WHAT THE TASK REQUIRES: Please give the items between the line containing "Locate an element on the screen. This" and the line containing "The image size is (1920, 1080).", inclusive, as a numbered list with blank lines left out.

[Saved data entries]
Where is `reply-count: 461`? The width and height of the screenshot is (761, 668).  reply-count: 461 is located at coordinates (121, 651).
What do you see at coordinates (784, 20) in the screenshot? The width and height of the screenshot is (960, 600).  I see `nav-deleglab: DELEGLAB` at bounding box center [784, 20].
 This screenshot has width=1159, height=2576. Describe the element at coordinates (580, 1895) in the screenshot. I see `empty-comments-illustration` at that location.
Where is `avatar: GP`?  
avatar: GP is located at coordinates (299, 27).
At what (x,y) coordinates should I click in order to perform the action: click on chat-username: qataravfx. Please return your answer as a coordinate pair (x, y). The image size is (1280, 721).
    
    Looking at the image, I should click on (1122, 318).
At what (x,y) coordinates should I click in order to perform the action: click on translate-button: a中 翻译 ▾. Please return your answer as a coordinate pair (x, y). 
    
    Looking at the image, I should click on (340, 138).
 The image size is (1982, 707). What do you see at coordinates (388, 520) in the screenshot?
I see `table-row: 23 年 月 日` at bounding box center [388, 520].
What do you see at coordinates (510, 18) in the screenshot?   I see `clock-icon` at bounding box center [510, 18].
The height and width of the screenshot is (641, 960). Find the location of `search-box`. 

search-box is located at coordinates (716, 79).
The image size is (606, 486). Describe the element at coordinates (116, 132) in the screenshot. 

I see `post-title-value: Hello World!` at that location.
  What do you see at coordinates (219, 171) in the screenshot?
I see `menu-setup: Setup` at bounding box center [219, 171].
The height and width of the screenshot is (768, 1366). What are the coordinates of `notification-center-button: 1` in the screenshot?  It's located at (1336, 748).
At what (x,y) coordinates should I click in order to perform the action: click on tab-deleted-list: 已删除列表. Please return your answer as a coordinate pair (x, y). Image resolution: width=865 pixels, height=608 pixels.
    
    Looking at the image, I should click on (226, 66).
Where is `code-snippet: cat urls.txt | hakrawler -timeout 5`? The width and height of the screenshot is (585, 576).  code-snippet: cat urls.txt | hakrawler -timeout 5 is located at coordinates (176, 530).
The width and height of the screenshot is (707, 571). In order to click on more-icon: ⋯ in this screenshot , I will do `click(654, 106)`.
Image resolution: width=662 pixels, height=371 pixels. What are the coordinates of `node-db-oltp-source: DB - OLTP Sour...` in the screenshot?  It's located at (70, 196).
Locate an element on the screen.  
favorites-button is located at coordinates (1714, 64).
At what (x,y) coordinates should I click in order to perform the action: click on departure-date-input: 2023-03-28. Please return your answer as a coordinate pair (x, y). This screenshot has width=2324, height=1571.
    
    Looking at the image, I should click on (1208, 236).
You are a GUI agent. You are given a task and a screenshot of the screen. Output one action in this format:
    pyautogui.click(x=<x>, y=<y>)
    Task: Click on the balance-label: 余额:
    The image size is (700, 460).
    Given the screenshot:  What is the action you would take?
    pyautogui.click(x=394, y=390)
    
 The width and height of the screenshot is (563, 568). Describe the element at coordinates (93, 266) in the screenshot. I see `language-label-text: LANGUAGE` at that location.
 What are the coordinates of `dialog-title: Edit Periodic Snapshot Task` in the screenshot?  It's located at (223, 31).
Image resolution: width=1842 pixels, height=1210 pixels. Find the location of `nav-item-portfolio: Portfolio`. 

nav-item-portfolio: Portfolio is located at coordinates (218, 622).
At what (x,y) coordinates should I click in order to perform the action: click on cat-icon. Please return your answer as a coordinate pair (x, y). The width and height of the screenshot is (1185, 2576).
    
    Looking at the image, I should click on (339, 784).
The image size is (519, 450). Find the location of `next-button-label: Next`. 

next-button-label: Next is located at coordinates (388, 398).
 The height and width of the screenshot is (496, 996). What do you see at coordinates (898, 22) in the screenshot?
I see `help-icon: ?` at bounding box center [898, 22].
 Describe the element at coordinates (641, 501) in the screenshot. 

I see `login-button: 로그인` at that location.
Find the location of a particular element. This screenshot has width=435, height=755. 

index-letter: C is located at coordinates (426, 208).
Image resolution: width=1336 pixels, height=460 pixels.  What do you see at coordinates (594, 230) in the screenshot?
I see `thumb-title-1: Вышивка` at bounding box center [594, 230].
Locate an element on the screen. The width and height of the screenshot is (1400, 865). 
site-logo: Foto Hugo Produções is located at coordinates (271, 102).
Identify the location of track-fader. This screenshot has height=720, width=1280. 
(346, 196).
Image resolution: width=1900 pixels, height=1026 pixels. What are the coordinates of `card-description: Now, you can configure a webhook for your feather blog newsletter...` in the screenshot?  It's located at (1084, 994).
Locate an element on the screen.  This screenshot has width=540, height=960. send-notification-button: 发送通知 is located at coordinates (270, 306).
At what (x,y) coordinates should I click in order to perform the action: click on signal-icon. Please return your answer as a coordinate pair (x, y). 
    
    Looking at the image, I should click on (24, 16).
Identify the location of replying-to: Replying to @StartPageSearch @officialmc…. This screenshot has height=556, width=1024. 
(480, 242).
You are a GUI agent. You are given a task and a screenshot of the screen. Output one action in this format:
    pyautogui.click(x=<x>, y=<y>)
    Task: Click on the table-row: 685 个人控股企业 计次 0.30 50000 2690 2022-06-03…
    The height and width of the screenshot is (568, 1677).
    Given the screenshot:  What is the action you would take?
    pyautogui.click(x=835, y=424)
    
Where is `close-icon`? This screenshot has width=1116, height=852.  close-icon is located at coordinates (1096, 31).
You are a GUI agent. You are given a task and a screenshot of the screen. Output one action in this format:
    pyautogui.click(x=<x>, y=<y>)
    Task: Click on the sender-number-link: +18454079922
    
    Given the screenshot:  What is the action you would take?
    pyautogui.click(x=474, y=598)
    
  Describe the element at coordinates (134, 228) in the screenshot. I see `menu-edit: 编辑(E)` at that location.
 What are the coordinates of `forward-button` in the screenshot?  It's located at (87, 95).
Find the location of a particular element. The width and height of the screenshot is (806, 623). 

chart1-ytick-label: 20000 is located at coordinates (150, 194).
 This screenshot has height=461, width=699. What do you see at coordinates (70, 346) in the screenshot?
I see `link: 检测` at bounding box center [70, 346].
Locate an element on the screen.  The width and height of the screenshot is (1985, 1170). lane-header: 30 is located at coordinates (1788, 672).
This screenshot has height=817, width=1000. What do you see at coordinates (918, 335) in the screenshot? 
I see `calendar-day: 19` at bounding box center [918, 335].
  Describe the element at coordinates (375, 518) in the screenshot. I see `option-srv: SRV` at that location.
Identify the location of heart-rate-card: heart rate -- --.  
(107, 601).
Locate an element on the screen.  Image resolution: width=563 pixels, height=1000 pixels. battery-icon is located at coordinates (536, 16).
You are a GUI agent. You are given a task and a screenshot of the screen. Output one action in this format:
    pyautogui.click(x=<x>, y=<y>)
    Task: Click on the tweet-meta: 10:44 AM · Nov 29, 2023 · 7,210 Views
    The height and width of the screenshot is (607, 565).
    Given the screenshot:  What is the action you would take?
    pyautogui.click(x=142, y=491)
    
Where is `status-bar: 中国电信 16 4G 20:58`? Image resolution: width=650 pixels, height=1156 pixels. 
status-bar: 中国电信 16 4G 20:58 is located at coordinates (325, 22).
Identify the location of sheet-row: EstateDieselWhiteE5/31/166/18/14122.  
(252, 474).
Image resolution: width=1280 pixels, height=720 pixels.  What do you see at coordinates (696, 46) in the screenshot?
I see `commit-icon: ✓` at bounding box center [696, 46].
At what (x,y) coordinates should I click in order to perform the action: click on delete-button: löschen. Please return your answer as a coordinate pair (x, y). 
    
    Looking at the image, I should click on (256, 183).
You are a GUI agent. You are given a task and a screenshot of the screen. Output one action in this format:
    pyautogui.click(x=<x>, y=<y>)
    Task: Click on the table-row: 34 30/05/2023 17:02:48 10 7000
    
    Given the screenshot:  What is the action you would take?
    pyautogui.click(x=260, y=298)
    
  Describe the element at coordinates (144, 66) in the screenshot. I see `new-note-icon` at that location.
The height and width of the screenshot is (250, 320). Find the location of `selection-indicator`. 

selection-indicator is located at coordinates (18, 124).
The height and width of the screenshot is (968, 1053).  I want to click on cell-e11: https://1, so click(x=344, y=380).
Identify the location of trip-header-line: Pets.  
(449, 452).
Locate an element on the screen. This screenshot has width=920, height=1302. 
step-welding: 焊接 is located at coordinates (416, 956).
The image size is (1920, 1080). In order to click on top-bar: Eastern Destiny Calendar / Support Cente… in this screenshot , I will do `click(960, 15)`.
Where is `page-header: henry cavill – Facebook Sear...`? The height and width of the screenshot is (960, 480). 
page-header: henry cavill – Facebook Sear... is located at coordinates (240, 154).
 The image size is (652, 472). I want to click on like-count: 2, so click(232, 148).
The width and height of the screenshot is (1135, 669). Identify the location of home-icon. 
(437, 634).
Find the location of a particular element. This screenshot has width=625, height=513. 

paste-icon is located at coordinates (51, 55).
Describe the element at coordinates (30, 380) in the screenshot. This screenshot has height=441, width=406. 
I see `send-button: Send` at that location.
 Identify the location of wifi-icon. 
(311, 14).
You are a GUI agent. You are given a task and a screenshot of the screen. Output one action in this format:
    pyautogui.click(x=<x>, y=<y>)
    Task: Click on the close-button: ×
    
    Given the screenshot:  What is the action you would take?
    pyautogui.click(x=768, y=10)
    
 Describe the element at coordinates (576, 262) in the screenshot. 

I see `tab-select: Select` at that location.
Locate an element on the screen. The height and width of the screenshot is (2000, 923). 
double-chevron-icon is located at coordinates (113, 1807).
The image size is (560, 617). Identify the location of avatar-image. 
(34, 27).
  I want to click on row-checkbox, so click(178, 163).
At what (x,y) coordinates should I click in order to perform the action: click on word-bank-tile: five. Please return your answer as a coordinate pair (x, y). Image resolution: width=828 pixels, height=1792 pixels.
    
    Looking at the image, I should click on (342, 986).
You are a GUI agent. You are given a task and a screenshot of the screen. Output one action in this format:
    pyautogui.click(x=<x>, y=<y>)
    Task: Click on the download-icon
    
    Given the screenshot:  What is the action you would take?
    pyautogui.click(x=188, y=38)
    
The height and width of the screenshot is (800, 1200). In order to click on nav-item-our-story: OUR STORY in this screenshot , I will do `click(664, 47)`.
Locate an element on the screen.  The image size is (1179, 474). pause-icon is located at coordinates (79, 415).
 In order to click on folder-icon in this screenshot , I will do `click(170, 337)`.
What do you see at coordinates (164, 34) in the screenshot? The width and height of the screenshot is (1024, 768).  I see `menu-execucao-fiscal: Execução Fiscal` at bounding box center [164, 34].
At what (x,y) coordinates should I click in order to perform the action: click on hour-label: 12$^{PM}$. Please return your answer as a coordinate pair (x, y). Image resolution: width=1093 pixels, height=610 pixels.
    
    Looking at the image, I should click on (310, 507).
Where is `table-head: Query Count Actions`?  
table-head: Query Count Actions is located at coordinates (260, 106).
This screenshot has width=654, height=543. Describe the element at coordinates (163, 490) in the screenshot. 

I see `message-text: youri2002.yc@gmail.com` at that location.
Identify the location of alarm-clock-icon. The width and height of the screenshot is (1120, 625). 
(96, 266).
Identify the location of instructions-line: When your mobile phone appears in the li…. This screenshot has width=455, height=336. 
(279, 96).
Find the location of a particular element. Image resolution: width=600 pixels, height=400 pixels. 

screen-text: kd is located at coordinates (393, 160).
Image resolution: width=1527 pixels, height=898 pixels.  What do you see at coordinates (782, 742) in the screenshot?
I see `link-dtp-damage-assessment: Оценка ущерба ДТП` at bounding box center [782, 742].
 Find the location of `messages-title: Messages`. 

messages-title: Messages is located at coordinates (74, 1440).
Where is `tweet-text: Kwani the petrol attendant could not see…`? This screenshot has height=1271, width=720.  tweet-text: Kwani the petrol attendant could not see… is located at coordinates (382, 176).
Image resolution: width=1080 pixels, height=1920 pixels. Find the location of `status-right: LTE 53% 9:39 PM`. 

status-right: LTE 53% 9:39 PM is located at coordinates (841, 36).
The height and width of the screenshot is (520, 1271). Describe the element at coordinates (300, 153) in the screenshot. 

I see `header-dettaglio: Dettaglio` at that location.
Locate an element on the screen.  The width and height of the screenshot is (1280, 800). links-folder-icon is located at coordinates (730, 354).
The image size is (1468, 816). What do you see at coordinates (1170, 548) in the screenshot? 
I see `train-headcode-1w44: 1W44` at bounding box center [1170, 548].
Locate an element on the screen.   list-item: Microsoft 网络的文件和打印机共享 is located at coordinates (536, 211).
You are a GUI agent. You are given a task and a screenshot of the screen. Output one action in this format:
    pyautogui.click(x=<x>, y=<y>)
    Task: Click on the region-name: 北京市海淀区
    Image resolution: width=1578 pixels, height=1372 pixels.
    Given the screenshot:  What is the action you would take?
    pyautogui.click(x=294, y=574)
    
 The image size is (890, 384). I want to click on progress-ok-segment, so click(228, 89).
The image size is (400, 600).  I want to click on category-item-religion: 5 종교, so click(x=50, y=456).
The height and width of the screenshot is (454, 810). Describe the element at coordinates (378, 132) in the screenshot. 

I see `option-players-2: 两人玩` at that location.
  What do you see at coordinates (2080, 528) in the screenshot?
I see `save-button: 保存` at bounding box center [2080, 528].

TASK RESPONSE:
1. Locate an element on the screen. This screenshot has width=920, height=1302. 
2. step-welding: 焊接 is located at coordinates (416, 956).
3. The image size is (1920, 1080). In order to click on top-bar: Eastern Destiny Calendar / Support Cente… in this screenshot , I will do `click(960, 15)`.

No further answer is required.